(photo credit to the Florida Department of Citrus) Disclosure: This post is sponsored by Florida Department of Citrus. All opinions are my own, and I appreciate you supporting the brands that make this blog possible!
Between bars, packaged snacks and sports products, most of the pre-workout snacks on store shelves are processed junk. If there’s one thing I’ve learned from working with athletes and active, fit moms, it’s that many of you care deeply about the type of food you put into your body. You want only the best, most premium fuel to power your bodies and reach your highest potential. Yet, choosing a pre-workout snack is always a struggle between health and convenience. Luckily, there are plenty of pre-workout snack options that will suit all of your needs and help you feel and achieve your best. In honor of National Orange Juice Day, I’m sharing my top 5 picks for pre-workout snacks, including multiple ways to use your favorite breakfast beverage to fuel any sport!
100% Orange Juice
Orange juice is synonymous with breakfast, but it’s time to change that categorization! A refreshing glass of Florida orange juice can fit into any part of your day, and it has basically everything your body needs to power through a workout. During endurance activity, the body uses quick acting carbs, like the ones found in fruit, as fuel. Since a glass of 100% orange juice is made from just oranges (and no added sugar), it’s got exactly what your body needs to get the job done. Plus, a glass of 100% OJ provides plenty of potassium, an important electrolyte that aids in hydration. So if you’re in a real hurry and don’t even have time to chew, opt for an 8-ounce glass of Florida OJ!

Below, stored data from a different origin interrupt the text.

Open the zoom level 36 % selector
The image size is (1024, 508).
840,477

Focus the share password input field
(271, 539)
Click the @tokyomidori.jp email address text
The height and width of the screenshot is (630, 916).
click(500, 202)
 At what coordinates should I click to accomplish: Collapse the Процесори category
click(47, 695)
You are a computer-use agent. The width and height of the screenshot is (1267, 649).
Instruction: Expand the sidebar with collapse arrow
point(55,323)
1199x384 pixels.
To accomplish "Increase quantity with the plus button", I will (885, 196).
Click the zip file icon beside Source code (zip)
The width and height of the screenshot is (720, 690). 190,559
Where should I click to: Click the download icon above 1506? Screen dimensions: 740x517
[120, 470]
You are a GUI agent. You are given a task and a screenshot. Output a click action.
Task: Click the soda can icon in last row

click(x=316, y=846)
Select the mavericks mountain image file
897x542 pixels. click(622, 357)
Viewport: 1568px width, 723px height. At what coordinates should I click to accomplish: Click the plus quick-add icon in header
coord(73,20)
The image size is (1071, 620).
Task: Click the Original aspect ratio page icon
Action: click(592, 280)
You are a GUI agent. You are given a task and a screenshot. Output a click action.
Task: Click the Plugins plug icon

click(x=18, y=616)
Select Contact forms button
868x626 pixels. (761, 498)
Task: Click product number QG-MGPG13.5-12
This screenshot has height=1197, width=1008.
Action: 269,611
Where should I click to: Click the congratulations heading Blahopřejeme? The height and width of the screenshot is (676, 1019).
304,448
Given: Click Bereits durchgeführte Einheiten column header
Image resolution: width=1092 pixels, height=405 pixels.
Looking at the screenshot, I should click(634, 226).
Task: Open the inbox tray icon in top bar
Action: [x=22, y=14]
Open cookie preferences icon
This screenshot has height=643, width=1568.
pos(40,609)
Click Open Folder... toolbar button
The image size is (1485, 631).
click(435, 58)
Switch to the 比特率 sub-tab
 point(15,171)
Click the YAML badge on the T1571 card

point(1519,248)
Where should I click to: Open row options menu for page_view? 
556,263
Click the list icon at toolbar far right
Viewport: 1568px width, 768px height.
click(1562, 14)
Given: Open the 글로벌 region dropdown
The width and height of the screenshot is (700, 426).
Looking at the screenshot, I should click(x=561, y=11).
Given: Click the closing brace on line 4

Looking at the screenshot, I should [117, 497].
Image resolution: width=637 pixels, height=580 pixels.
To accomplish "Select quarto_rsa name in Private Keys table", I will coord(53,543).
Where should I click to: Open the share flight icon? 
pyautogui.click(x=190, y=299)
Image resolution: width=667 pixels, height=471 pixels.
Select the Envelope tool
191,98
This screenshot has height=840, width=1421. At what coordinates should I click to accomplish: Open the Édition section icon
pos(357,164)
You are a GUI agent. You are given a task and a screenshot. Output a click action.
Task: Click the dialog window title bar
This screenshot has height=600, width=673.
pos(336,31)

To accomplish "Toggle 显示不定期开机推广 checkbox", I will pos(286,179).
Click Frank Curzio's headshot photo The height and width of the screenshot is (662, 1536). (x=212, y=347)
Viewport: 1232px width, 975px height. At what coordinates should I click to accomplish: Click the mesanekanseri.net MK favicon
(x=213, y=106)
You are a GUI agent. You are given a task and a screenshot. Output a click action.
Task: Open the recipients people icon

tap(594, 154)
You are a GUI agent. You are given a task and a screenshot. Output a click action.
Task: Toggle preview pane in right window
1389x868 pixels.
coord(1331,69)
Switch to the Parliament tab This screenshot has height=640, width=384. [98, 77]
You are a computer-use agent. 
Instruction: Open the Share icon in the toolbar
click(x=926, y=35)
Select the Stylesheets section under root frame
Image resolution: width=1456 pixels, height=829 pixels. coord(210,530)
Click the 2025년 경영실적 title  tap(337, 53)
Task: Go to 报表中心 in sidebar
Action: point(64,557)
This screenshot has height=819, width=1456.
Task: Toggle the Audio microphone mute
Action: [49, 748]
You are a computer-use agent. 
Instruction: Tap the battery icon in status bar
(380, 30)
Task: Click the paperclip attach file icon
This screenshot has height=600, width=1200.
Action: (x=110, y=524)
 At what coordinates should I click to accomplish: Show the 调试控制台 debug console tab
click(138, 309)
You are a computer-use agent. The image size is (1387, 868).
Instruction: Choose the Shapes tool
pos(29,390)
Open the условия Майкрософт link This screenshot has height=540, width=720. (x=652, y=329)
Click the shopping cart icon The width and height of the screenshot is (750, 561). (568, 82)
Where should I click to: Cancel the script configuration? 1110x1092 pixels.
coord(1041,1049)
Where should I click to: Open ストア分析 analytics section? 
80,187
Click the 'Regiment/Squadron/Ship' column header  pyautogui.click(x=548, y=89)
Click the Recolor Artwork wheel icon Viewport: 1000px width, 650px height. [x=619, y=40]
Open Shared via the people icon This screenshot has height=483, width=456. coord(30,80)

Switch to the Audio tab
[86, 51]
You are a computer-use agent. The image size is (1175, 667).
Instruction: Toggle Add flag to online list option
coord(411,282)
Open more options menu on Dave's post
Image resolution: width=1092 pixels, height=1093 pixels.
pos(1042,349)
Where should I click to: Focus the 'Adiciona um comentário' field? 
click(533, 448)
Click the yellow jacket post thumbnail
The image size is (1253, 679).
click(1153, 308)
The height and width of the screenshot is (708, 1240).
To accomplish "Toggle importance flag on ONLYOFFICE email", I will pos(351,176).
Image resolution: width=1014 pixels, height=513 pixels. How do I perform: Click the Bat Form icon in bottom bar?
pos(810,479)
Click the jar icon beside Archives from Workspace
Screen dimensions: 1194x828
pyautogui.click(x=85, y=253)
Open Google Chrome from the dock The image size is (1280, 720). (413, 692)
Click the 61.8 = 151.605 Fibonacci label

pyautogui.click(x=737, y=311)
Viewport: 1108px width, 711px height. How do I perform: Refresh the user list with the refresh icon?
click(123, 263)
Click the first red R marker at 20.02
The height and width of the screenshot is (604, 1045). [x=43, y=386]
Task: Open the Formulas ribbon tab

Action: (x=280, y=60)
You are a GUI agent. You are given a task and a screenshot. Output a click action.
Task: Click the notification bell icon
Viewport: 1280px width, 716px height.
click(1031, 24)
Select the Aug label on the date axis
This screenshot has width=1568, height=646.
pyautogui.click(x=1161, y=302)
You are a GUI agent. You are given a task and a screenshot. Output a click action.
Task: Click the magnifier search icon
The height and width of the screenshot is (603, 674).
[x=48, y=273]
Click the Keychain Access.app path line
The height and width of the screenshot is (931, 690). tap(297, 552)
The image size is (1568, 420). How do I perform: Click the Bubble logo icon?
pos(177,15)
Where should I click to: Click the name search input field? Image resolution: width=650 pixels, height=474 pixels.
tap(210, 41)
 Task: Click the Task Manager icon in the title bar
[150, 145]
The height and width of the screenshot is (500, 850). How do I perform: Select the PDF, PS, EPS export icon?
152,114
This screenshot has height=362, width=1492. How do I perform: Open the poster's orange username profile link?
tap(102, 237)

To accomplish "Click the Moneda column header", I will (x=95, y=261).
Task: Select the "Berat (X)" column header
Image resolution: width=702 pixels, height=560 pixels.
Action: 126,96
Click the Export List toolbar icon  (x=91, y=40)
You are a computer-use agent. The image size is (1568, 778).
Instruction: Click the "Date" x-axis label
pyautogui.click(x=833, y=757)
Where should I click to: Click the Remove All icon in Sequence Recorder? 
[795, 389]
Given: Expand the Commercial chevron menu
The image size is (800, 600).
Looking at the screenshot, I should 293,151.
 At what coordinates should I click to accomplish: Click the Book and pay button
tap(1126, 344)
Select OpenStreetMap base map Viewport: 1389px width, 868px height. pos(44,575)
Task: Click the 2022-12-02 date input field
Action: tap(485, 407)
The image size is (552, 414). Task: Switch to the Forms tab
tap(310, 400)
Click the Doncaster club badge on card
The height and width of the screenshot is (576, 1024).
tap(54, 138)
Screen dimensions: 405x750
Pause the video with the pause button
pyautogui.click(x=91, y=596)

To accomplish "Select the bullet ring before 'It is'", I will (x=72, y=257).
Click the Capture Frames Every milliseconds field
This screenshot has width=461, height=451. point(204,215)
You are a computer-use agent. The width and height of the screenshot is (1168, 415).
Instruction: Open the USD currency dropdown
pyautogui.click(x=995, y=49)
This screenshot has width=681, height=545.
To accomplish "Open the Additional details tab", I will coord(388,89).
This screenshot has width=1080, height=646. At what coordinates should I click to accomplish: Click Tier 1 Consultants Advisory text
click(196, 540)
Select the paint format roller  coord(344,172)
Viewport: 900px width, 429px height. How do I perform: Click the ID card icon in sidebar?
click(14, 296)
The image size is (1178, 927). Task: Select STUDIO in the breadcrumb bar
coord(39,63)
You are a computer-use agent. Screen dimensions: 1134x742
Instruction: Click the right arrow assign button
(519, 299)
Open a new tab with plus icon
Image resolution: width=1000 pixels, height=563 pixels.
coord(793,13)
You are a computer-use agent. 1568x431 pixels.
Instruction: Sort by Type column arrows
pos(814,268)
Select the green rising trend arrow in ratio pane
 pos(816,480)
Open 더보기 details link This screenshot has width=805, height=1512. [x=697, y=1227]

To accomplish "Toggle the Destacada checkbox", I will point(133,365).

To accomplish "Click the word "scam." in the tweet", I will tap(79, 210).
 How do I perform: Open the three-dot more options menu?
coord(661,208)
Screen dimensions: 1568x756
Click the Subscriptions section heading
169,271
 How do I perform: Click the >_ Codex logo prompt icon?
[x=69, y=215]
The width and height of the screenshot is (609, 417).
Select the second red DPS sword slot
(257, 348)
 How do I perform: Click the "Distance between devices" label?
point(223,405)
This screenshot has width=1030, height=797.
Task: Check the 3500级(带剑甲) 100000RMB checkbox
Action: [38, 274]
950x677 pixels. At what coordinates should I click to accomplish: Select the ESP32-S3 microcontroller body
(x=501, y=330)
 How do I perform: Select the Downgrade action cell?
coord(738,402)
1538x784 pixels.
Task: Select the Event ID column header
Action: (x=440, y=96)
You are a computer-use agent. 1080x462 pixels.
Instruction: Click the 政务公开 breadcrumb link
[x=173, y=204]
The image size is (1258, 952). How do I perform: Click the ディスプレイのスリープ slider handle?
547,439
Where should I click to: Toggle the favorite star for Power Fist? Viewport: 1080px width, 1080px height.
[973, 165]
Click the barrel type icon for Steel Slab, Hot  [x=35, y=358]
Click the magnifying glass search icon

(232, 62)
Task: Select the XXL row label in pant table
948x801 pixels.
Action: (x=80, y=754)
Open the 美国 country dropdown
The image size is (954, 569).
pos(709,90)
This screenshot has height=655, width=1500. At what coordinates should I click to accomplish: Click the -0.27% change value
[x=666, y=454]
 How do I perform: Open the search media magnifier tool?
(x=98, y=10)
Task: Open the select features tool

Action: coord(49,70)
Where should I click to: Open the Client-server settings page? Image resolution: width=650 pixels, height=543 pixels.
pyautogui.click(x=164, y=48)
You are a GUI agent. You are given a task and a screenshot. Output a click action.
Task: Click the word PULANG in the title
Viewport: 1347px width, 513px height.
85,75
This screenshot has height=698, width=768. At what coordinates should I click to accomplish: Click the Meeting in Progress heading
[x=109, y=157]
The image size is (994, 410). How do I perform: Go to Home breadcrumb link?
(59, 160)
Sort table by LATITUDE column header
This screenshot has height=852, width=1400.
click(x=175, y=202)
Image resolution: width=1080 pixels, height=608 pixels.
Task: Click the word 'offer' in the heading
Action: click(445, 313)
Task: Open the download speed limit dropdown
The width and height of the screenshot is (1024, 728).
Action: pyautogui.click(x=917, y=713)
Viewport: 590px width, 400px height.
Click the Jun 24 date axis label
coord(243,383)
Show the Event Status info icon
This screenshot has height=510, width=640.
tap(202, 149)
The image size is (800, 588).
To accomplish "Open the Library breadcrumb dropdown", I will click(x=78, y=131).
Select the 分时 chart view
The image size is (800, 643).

Frozen Orange Banana Cubes
The only thing better than a glass of 100% OJ are revitalizing frozen orange banana cubes. Make these delectable treats by blending ½ a banana and 1 cup of 100% orange juice, place the liquid in an ice cube tray and wait for it to freeze. Eat them whole or drop them in some water or seltzer. The combo of orange juice and banana offers a ton of easily digestible carbs and potassium, and they are won’t fill you up or weight you down! They especially make a really great treat before a sweaty outdoor summer workout.
Have a tougher workout on the docket? Granola is perfect for longer workouts, like a long bike ride, laps in the pool or a longer training run. Because the oats take a bit longer to digest than fruit, they provide long lasting energy. Many granolas on the market are loaded with sugar and additives, so why not try making your own? Try my homemade Pumpkin Pie variety for a warm and cozy taste or this Tropical Granola for a more summery vibe.
Dates with a dash of salt
These chewy, sweet bite-sized fruits are not only easy to carry but provide quick acting fuel. If you’re able to do a little meal prepping, add these Chocolate Almond Bites to your weekly menu. But if you’re short on time, dates with a dash of sea salt will do the trick. The salt balances out the sweet flavor of the dates and replaces sodium lost in sweat. Remember–the electrolytes sodium and potassium are a vital part of staying hydrated.
Homemade Orange Sports Drink
When I first started running marathons, I knew that I needed to use a sports drink while running, but I couldn’t find one that I liked. With a little experimentation, I came up with my own recipe, and holy cow–it’s so simple and tasty! [Watch my video tutorial on how to make a homemade sports drink]. All you need are the 3 standard sports drink ingredients–fluid, electrolytes and carbs. For an orange juice rehydration drink, combine 4 ounces of 100% OJ with 8 ounces of coconut water and a pinch of salt. It’s as simple as that! This pre-workout snack won’t overload your belly with tons of food, but it will give you all the energy you need to reach your best.